The country has been traditionally divided into three lands, namely Bohemia ( Čechy ) in the west, Moravia ( Morava ) in the east, and Czech Silesia ( Slezsko ; the smaller, south-eastern part of historical Silesia, most of which is located within modern Poland) in the northeast. Known as the lands of the Bohemian Crown since the 14th century, a number of other names for the country have been used, including Czech/Bohemian lands, Bohemian Crown, Czechia, and the lands of the Crown of Saint Wenceslaus. When the country regained its independence after the dissolution of the Austro-Hungarian empire in 1918, the new name of Czechoslovakia was coined to reflect the union of the Czech and Slovak nations within one country.

After Czechoslovakia dissolved on the last day of 1992, Česko was adopted as the Czech short name for the new state and the Ministry of Foreign Affairs of the Czech Republic recommended Czechia for the English-language equivalent. This form was not widely adopted at the time, leading to the long name Czech Republic being used in English in nearly all circumstances. The Czech government directed use of Czechia as the official English short name in 2016. The short name has been listed by the United Nations and is used by other organizations such as the European Union, NATO, the CIA, Google Maps, and the European Broadcasting Union. In 2022, the American AP Stylebook stated in its entry on the country that "both [Czechia and the Czech Republic] are acceptable. The shorter name Czechia is preferred by the Czech government. If using Czechia, clarify in the story that the country is more widely known in English as the Czech Republic."

Archaeologists have found evidence of prehistoric human settlements in the area, dating back to the Paleolithic era.

In the classical era, as a result of the 3rd century BC Celtic migrations, Bohemia became associated with the Boii. The Boii founded an oppidum near the site of modern Prague. Later in the 1st century, the Germanic tribes of the Marcomanni and Quadi settled there.

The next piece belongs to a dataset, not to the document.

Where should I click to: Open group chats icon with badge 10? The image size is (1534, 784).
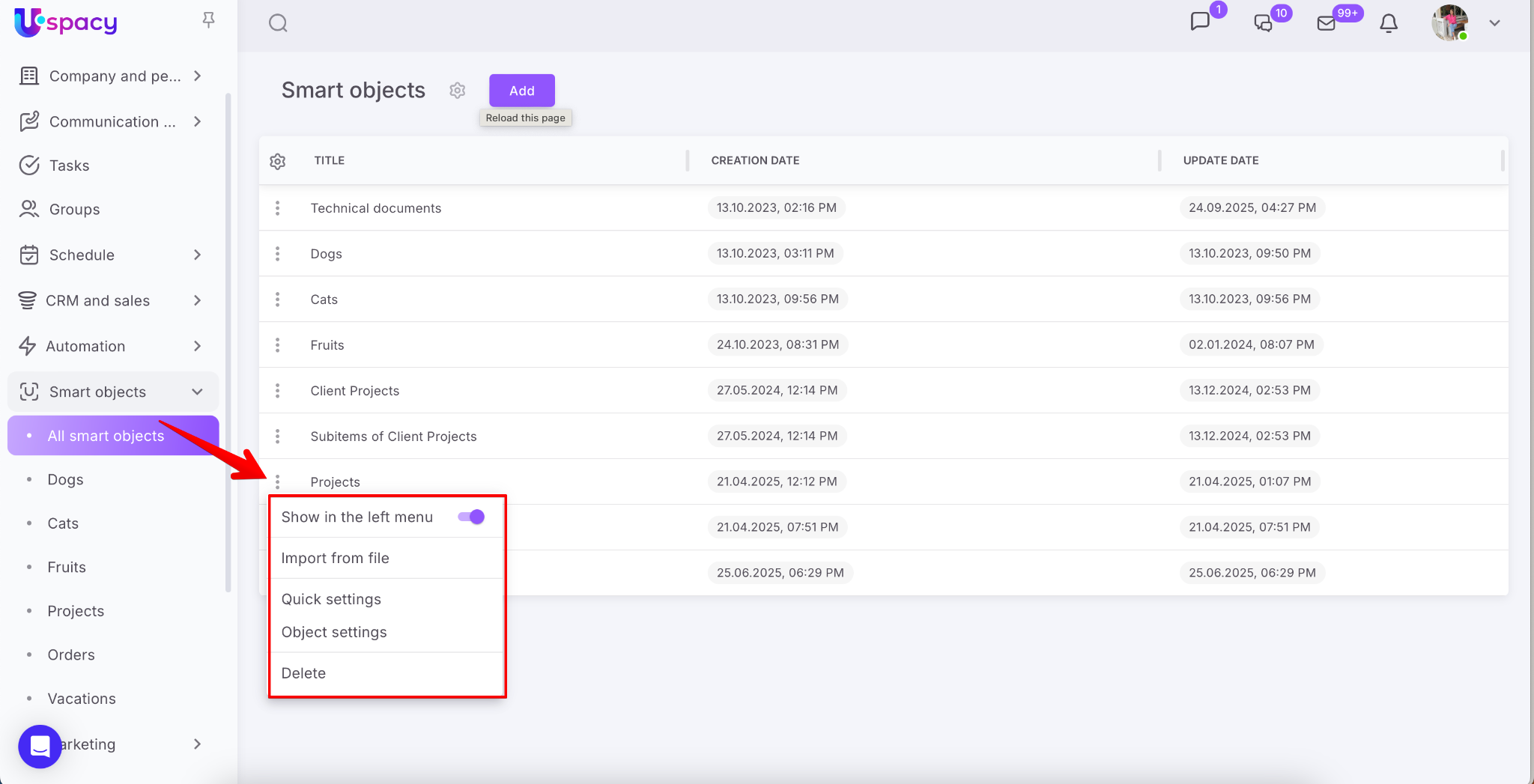click(1264, 23)
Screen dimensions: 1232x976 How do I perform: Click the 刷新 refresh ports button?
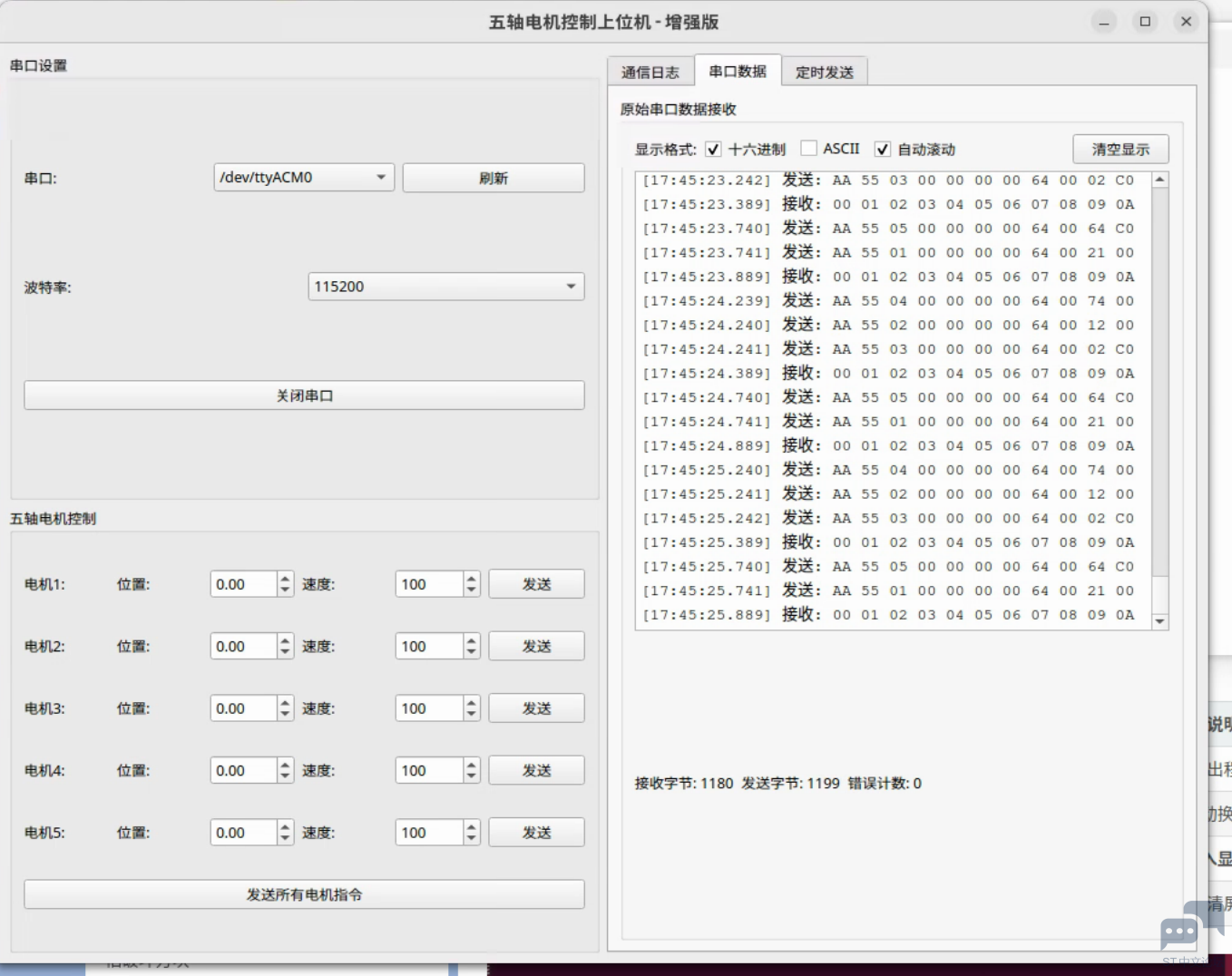coord(493,179)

Slavs from the Black SeaCarpathian region settled in the area (their migration was pushed by an invasion of peoples from Siberia and Eastern Europe into their area: Huns, Avars, Bulgars and Magyars). In the sixth century, the Huns had moved westwards into Bohemia, Moravia, and some of present-day Austria and Germany.

During the 7th century, the Frankish merchant Samo, supporting the Slavs fighting against nearby settled Avars, became the ruler of the first documented Slavic state in Central Europe, Samo's Empire. The principality of Great Moravia, controlled by Moymir dynasty, arose in the 8th century. It reached its zenith in the 9th (during the reign of Svatopluk I of Moravia), holding off the influence of the Franks. Great Moravia was Christianized, with a role being played by the Byzantine mission of Cyril and Methodius. They codified the Old Church Slavonic language, the first literary and liturgical language of the Slavs, and the Glagolitic script.

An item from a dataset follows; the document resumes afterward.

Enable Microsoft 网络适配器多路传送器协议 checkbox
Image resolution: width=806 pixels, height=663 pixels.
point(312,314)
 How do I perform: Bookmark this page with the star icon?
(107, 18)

The Duchy of Bohemia emerged in the late 9th century when it was unified by the Přemyslid dynasty. Bohemia was from 1002 until 1806 an Imperial Estate of the Holy Roman Empire.

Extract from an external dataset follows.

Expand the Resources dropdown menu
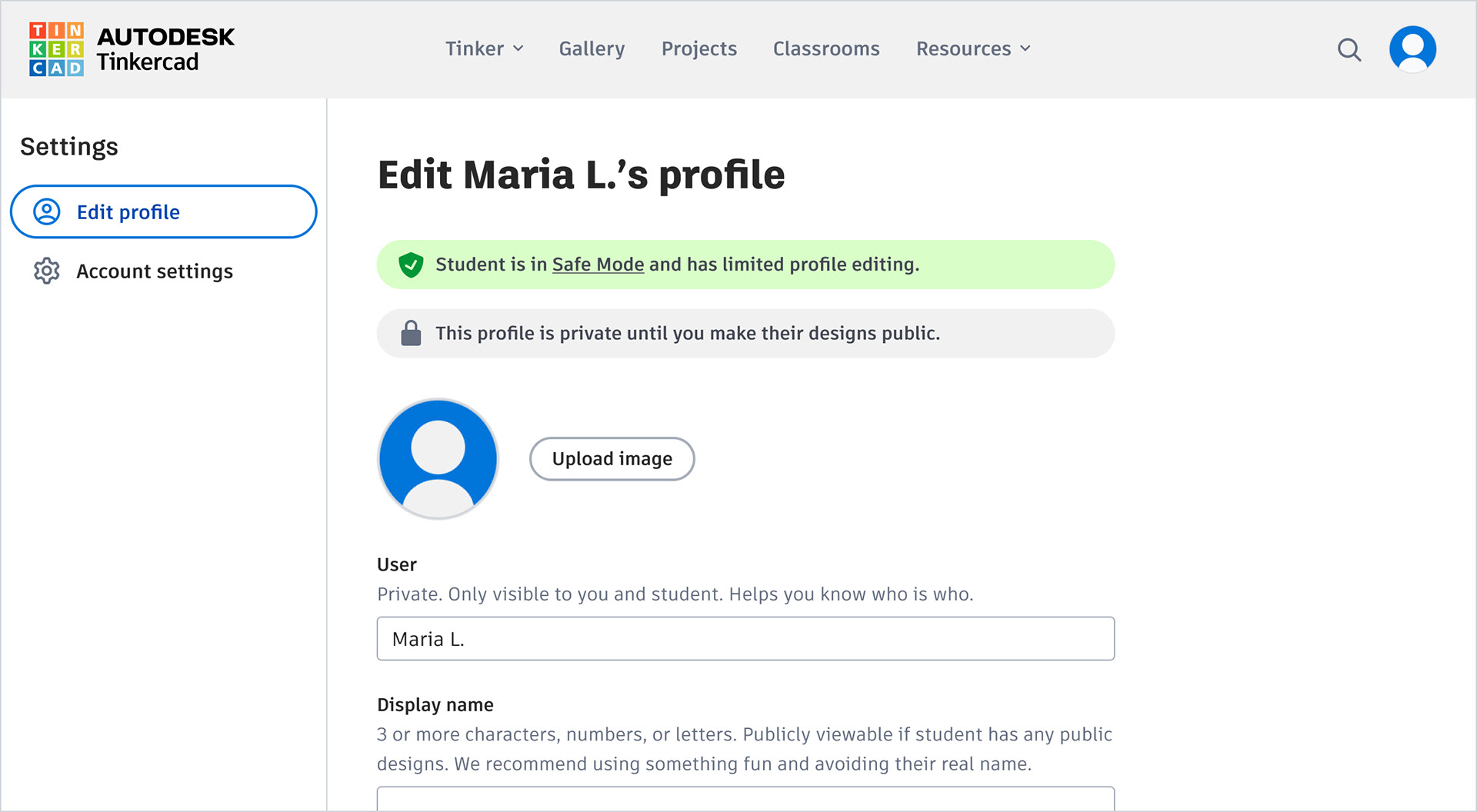This screenshot has width=1477, height=812. point(972,48)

In 1212, Přemysl Ottokar I extracted the Golden Bull of Sicily from the emperor, confirming Ottokar and his descendants' royal status; the Duchy of Bohemia was raised to a Kingdom. German immigrants settled in the Bohemian periphery in the 13th century. The Mongols in the invasion of Europe carried their raids into Moravia but were defensively defeated at Olomouc.

After a series of dynastic wars, the House of Luxembourg gained the Bohemian throne.

Efforts for a reform of the church in Bohemia started already in the late 14th century. Jan Hus' followers seceded from some practices of the Roman Church and in the Hussite Wars (1419–1434) defeated five crusades organized against them by Sigismund. During the next two centuries, 90% of the population in Bohemia and Moravia were considered Hussites. The pacifist thinker Petr Chelčický inspired the movement of the Moravian Brethren (by the middle of the 15th century) that completely separated from the Roman Catholic Church.

On 21 December 1421, Jan Žižka, a successful military commander and mercenary, led his group of forces in the Battle of Kutná Hora, resulting in a victory for the Hussites. He is honoured to this day as a national hero.

After 1526, Bohemia came increasingly under Habsburg control as the Habsburgs became first the elected and then in 1627 the hereditary rulers of Bohemia. Between 1583 and 1611 Prague was the official seat of the Holy Roman Emperor Rudolf II and his court.

The Defenestration of Prague and subsequent revolt against the Habsburgs in 1618 marked the start of the Thirty Years' War. In 1620, the rebellion in Bohemia was crushed at the Battle of White Mountain and the ties between Bohemia and the Habsburgs' hereditary lands in Austria were strengthened. The leaders of the Bohemian Revolt were executed in 1621. The nobility and the middle class Protestants had to either convert to Catholicism or leave the country.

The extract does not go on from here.